> **How to complete this task**
Look through the material below and report every line that includes "computer".

.....

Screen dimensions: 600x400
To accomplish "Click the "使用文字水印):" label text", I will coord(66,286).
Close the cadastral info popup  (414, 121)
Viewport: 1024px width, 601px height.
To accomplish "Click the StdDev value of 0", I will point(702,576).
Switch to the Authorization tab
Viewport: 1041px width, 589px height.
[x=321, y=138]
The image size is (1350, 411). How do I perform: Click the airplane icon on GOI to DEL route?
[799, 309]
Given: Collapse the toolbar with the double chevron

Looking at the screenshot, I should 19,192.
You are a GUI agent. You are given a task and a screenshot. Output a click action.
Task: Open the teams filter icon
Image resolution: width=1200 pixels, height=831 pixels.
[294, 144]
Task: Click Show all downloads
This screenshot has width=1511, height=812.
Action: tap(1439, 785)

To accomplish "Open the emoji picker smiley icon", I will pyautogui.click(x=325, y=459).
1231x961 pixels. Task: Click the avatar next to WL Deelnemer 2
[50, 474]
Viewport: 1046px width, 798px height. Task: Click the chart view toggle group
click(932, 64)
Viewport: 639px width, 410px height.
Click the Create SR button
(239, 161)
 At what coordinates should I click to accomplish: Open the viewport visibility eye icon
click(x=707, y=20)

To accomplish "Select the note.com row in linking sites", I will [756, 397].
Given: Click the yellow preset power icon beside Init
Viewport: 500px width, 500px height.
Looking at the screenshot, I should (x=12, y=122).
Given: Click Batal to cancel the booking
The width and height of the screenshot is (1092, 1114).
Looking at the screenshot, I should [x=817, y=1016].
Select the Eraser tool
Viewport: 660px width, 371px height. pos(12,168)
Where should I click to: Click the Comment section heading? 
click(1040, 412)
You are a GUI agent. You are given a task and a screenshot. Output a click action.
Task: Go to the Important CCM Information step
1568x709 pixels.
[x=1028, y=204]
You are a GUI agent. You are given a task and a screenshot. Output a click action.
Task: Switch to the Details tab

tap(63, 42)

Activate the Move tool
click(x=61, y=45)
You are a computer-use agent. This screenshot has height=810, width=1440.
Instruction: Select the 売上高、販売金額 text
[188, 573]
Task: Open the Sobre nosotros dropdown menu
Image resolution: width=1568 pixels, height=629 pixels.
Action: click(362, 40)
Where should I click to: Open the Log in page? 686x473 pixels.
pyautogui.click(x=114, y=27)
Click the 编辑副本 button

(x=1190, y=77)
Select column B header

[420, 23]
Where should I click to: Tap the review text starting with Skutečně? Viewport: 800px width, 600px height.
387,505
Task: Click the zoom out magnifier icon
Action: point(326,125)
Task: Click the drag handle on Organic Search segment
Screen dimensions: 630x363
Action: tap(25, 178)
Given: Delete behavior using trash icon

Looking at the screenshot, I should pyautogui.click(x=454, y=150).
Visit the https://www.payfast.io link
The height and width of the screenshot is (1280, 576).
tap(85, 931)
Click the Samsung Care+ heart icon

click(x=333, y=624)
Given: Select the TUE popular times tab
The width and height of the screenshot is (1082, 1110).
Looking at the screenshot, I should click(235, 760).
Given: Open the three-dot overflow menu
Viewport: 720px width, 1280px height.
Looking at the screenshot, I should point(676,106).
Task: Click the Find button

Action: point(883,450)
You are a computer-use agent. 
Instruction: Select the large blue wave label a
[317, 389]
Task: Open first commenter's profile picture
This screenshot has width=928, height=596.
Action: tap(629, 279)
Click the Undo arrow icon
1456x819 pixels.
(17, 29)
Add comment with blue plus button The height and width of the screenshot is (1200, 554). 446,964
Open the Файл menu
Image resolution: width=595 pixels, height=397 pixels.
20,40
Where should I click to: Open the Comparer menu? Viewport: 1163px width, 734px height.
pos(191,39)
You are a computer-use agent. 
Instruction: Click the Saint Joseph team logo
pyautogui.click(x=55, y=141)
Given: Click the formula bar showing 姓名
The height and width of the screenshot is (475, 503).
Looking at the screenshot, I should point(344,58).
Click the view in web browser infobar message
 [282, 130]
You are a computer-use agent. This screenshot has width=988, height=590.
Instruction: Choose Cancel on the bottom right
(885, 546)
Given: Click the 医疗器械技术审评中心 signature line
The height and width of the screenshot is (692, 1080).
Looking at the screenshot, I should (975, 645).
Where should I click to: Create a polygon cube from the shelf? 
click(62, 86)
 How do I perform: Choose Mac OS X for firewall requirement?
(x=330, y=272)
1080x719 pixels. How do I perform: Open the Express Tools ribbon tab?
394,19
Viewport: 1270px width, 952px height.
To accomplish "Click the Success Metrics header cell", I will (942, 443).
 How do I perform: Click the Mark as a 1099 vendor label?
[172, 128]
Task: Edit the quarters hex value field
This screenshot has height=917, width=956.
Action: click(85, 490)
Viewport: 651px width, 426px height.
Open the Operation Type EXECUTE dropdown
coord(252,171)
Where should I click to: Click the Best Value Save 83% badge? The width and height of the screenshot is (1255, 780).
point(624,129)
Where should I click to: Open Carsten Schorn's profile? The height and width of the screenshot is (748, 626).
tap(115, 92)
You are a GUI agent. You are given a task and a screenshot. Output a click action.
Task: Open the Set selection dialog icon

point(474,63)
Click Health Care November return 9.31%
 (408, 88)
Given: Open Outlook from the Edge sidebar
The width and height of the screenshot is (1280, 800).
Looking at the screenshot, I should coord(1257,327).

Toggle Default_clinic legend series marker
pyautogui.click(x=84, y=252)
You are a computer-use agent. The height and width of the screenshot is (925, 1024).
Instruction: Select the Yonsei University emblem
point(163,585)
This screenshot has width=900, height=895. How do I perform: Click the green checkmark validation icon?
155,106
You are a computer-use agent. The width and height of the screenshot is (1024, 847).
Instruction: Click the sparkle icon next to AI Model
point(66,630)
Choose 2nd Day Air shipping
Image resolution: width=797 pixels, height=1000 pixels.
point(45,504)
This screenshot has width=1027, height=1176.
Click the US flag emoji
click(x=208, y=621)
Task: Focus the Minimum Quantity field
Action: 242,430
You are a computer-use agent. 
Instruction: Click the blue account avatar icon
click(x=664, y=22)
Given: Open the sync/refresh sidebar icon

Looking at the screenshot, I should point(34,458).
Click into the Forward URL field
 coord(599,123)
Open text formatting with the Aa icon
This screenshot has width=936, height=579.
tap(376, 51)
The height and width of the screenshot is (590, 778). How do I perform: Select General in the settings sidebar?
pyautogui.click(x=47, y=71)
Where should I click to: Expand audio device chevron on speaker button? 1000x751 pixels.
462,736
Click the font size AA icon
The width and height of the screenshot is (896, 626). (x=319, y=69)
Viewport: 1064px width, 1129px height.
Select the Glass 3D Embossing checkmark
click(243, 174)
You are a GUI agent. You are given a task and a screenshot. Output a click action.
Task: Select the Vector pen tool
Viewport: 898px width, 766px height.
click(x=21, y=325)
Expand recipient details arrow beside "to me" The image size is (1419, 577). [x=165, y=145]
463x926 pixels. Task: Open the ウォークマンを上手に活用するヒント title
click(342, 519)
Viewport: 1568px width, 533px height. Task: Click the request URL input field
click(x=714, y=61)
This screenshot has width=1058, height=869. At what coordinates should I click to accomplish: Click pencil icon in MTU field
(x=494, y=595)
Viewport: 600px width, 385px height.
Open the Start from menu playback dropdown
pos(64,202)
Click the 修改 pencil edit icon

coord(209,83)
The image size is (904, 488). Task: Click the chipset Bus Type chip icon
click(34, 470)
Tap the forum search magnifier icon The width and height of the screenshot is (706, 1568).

.....

> **Answer box**
You are a computer-use agent. This screenshot has height=810, width=1440.
You are a computer-use agent. 
You are a computer-use agent. 
You are a computer-use agent. This screenshot has width=988, height=590.
You are a computer-use agent. The height and width of the screenshot is (925, 1024).
You are a computer-use agent. The width and height of the screenshot is (1024, 847).
You are a computer-use agent. 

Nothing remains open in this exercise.